▼▼▼
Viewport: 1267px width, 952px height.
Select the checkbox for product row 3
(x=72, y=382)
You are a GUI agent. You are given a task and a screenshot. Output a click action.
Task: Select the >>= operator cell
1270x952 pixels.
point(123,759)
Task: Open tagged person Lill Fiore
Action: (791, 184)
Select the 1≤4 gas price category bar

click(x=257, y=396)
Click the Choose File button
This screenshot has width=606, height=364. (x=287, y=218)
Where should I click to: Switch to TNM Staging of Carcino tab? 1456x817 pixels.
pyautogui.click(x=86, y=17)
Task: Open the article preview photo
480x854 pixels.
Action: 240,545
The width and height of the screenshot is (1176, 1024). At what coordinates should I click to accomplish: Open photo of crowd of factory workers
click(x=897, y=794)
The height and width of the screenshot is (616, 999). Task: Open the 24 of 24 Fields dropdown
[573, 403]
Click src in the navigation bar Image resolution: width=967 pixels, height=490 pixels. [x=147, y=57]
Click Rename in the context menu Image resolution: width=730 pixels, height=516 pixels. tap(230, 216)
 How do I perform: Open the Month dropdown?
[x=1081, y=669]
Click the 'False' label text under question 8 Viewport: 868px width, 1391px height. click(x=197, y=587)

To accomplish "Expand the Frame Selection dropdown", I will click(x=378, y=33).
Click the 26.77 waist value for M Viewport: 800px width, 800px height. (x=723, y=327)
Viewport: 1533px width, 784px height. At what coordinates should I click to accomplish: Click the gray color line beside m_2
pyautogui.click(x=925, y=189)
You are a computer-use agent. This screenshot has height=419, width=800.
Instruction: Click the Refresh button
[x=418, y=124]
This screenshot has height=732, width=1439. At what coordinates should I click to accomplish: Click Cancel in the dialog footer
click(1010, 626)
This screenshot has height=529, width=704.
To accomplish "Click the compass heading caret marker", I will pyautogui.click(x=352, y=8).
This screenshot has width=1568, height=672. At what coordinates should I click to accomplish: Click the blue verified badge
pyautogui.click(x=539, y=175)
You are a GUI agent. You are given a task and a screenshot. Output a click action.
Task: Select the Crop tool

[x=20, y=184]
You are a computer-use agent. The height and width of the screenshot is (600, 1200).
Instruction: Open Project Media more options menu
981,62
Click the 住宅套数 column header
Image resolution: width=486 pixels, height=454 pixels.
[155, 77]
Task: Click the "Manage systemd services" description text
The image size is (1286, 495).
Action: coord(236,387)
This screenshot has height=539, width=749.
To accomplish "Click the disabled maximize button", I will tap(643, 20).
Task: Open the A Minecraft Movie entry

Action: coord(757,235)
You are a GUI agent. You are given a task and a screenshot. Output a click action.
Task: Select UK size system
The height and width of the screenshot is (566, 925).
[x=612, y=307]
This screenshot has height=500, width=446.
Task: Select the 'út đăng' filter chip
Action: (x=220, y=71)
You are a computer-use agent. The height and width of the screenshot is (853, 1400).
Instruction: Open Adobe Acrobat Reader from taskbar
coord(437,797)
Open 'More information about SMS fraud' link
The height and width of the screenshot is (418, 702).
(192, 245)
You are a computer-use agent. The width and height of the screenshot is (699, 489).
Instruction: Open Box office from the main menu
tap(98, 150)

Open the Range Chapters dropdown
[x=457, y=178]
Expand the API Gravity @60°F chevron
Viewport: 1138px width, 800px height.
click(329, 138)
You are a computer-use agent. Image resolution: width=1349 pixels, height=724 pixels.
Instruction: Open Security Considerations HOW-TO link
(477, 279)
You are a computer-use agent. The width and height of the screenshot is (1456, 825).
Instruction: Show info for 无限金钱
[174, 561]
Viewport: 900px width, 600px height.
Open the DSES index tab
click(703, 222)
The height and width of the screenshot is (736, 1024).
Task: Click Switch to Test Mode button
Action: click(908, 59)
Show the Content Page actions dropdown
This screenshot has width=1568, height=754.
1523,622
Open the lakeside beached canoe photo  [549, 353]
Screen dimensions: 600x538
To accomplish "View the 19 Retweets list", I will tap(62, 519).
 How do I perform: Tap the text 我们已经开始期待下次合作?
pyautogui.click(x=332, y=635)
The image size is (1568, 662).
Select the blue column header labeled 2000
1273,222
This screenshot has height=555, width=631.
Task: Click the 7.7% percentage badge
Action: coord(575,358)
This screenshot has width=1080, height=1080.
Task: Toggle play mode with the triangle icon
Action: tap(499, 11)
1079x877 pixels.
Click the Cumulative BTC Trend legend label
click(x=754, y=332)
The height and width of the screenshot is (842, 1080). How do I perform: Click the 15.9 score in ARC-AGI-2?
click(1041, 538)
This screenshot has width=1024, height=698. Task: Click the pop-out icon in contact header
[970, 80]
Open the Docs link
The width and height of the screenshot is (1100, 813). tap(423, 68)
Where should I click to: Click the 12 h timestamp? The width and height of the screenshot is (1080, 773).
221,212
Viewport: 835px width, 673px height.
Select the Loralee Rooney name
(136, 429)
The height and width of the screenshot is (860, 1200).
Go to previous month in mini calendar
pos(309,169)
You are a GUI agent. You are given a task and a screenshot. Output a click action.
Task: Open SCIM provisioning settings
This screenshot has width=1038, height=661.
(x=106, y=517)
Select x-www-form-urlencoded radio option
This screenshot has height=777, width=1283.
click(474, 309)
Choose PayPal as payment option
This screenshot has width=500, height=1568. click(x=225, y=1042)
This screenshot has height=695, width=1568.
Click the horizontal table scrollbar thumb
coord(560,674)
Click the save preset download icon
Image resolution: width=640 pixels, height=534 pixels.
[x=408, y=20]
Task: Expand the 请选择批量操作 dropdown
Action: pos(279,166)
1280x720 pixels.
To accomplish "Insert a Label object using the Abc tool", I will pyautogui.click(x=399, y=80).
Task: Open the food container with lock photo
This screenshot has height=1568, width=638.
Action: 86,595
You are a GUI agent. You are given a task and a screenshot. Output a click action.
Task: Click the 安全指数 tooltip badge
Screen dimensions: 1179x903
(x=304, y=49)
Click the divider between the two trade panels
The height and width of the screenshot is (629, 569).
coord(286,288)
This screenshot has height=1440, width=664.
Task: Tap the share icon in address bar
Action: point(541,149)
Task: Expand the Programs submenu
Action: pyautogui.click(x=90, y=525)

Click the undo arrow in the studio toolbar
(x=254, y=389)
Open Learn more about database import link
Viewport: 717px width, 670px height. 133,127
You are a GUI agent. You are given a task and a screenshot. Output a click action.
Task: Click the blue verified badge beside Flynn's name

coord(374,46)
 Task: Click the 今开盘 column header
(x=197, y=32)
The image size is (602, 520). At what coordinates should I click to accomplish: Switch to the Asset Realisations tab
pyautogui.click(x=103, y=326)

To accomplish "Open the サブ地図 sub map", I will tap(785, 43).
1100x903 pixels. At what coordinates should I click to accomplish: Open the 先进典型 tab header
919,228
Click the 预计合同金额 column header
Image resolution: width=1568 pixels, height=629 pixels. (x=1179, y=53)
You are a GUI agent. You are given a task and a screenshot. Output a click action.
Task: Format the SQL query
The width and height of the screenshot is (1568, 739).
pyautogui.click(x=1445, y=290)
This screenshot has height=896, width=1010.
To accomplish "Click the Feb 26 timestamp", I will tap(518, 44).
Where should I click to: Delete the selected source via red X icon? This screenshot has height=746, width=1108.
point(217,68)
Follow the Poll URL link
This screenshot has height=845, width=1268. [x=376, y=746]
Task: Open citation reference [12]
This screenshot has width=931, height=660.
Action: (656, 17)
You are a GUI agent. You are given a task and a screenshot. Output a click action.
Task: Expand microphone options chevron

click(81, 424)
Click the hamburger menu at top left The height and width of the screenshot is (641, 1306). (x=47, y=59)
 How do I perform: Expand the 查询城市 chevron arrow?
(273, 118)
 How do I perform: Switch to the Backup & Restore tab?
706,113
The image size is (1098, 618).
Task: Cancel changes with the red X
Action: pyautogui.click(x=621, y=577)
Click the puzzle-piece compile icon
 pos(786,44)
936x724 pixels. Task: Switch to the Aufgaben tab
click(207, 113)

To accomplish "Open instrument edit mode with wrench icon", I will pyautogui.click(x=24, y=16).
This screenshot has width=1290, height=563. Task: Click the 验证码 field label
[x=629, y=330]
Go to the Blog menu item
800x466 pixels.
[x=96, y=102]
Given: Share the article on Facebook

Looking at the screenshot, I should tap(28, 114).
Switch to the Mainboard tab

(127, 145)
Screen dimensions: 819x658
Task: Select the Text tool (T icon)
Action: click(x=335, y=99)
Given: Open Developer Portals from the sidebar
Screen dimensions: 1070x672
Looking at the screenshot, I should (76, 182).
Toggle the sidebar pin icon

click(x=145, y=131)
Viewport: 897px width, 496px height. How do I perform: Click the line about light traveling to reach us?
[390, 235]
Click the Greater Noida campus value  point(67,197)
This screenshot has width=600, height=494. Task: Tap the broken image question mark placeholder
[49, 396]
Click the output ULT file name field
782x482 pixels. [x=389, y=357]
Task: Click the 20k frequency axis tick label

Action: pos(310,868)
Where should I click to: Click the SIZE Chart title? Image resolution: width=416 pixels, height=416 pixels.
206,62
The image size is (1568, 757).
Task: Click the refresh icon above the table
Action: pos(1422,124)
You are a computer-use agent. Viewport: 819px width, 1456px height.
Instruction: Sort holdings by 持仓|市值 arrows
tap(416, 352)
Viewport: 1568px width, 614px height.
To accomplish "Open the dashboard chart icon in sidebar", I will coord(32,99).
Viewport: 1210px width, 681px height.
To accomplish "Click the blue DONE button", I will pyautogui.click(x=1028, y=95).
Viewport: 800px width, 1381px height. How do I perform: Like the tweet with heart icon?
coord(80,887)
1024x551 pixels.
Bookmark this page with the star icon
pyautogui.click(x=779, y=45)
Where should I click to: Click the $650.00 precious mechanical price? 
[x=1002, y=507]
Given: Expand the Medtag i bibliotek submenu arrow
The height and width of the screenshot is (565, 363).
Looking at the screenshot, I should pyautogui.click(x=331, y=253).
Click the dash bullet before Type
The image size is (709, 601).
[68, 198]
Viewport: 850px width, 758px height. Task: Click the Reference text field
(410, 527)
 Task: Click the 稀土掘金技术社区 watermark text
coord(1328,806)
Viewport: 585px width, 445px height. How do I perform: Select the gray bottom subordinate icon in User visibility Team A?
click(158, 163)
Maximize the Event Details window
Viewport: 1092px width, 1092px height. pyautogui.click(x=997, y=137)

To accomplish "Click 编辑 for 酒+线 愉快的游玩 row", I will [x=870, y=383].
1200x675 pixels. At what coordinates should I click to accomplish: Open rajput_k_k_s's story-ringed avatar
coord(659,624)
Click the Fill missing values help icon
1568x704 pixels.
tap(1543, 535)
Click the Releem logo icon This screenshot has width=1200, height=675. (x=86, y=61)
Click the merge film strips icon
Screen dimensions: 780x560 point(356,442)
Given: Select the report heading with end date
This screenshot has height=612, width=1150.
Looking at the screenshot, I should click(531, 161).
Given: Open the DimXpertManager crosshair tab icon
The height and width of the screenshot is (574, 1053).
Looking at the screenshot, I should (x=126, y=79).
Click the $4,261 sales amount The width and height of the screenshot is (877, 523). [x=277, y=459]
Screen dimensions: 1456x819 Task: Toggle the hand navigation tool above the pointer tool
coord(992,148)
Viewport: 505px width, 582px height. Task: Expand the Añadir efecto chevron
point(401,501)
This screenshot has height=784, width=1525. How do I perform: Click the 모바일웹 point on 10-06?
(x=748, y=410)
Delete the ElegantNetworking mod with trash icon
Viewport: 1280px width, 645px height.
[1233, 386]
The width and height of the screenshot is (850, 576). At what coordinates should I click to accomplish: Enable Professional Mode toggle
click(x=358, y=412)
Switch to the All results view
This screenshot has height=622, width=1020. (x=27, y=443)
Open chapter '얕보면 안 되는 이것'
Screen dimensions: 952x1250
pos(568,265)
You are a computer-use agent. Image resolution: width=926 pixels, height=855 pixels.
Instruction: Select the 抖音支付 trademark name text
▲▲▲
◆ **DIRECTIONS FOR THIS TASK**:
Copy whichever lines in the listing above hold "heading".

◆ **RESULT FOR THIS EXERCISE**:
To accomplish "Click the compass heading caret marker", I will pyautogui.click(x=352, y=8).
Given: Select the report heading with end date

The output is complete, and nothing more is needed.